- [Task instructions]:
Your task is to reproduce exactly the lines that run from the beginning of the data through the line where "Task: Click the 沟通协作 button" appears.
• • •
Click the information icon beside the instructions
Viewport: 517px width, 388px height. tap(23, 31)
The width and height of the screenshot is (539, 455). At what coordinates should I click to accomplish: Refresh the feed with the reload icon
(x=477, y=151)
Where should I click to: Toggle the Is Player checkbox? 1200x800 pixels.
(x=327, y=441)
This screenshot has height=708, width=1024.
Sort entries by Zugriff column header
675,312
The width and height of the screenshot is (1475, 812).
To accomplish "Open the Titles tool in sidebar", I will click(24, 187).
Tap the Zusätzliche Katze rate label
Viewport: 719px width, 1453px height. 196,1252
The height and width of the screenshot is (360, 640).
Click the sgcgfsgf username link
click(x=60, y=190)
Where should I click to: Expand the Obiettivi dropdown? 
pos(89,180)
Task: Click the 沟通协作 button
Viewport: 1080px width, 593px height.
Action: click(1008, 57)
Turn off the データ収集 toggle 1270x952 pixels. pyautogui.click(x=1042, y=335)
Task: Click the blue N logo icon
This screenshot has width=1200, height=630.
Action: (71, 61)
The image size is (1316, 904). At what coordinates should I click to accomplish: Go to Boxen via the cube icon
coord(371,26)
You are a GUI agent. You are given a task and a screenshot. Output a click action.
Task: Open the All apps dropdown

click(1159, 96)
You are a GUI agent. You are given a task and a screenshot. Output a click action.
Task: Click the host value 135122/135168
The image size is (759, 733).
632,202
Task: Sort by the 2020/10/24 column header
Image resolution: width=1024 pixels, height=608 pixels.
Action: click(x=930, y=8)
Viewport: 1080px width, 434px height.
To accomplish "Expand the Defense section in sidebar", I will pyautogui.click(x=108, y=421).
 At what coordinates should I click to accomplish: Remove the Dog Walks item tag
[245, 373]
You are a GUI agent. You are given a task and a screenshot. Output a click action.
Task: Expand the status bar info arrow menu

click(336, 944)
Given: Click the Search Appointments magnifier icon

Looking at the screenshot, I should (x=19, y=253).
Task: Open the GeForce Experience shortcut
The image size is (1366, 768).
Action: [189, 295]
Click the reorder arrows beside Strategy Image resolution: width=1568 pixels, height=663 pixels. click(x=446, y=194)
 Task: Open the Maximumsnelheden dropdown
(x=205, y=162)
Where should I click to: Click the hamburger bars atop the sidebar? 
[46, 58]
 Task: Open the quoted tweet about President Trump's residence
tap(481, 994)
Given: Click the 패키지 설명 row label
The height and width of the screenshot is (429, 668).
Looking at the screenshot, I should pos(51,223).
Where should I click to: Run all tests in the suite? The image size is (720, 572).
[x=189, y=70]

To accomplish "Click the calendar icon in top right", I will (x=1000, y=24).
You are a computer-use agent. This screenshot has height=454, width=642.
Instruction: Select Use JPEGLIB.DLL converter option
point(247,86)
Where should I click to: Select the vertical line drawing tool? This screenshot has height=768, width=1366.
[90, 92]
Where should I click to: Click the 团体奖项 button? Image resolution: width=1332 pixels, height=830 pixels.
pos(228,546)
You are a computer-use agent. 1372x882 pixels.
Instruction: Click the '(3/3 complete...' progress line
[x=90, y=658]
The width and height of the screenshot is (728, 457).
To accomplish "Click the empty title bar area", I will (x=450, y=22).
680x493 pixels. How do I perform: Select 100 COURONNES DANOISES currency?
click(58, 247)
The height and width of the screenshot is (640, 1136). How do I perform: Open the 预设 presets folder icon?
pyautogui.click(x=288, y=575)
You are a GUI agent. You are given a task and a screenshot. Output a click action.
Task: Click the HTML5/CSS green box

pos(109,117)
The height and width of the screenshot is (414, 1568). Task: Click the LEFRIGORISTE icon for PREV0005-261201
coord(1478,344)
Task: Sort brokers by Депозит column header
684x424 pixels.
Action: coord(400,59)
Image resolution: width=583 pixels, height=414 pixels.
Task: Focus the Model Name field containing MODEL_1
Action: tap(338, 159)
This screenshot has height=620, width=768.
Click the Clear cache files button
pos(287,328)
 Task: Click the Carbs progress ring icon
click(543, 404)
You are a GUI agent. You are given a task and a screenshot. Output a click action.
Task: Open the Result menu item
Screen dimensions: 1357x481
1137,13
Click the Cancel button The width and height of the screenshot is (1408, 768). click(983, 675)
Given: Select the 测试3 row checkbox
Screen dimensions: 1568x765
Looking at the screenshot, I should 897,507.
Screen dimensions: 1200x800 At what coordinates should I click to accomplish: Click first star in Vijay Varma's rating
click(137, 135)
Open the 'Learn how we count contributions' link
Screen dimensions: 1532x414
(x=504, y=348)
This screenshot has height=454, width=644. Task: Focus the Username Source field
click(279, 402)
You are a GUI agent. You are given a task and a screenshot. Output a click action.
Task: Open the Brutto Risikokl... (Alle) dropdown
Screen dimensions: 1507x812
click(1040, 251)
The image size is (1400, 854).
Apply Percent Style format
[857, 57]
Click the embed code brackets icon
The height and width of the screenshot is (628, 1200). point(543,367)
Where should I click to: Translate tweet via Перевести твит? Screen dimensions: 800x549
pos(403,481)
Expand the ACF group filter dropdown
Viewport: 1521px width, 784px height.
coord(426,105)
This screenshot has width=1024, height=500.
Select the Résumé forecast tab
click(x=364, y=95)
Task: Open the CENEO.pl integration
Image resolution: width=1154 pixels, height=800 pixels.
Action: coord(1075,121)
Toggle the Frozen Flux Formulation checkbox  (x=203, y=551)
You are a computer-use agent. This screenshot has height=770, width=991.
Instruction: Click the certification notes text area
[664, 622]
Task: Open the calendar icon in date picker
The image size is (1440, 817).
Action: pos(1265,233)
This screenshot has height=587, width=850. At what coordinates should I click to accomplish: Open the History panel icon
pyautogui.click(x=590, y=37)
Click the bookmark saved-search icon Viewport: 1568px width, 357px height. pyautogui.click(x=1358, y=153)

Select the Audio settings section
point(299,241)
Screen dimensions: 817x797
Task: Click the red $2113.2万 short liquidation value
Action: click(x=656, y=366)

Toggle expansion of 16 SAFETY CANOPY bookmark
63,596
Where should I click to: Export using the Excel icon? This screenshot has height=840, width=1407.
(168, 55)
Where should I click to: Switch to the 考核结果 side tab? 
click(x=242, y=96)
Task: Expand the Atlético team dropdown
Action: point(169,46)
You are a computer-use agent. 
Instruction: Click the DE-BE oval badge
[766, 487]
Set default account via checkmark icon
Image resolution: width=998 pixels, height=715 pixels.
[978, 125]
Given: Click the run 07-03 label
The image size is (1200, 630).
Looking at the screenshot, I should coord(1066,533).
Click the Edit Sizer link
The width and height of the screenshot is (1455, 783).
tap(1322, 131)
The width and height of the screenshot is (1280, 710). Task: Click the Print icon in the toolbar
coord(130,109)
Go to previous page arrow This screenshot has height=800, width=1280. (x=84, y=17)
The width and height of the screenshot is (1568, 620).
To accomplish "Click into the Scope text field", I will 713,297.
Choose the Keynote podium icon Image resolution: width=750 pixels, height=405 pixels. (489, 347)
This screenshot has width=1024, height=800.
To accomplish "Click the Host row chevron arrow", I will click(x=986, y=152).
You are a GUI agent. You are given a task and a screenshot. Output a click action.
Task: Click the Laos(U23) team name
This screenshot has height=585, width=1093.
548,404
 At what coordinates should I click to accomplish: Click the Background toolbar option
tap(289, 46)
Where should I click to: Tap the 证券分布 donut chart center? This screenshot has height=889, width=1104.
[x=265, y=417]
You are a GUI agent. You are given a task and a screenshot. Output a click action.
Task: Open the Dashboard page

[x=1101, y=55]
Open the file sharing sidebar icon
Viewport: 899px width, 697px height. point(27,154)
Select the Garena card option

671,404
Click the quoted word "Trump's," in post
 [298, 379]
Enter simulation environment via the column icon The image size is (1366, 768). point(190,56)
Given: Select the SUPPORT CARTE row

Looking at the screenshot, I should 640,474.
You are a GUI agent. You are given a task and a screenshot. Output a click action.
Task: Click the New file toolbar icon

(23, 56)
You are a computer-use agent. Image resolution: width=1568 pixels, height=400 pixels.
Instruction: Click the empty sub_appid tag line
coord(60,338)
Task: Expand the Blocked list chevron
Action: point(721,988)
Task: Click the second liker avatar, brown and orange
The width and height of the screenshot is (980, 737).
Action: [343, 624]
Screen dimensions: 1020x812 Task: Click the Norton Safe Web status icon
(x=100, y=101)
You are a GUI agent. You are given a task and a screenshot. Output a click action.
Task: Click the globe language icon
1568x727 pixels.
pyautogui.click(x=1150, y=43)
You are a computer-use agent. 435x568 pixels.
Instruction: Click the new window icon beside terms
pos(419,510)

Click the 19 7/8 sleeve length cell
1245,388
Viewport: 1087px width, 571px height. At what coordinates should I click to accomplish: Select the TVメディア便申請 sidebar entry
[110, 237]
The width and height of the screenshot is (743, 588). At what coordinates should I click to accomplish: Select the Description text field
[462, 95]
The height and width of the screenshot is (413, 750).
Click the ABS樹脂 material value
• • •
- [Exercise answer]:
Click the information icon beside the instructions
Viewport: 517px width, 388px height. tap(23, 31)
The width and height of the screenshot is (539, 455). At what coordinates should I click to accomplish: Refresh the feed with the reload icon
(x=477, y=151)
Where should I click to: Toggle the Is Player checkbox? 1200x800 pixels.
(x=327, y=441)
This screenshot has height=708, width=1024.
Sort entries by Zugriff column header
675,312
The width and height of the screenshot is (1475, 812).
To accomplish "Open the Titles tool in sidebar", I will click(24, 187).
Tap the Zusätzliche Katze rate label
Viewport: 719px width, 1453px height. 196,1252
The height and width of the screenshot is (360, 640).
Click the sgcgfsgf username link
click(x=60, y=190)
Where should I click to: Expand the Obiettivi dropdown? 
pos(89,180)
Task: Click the 沟通协作 button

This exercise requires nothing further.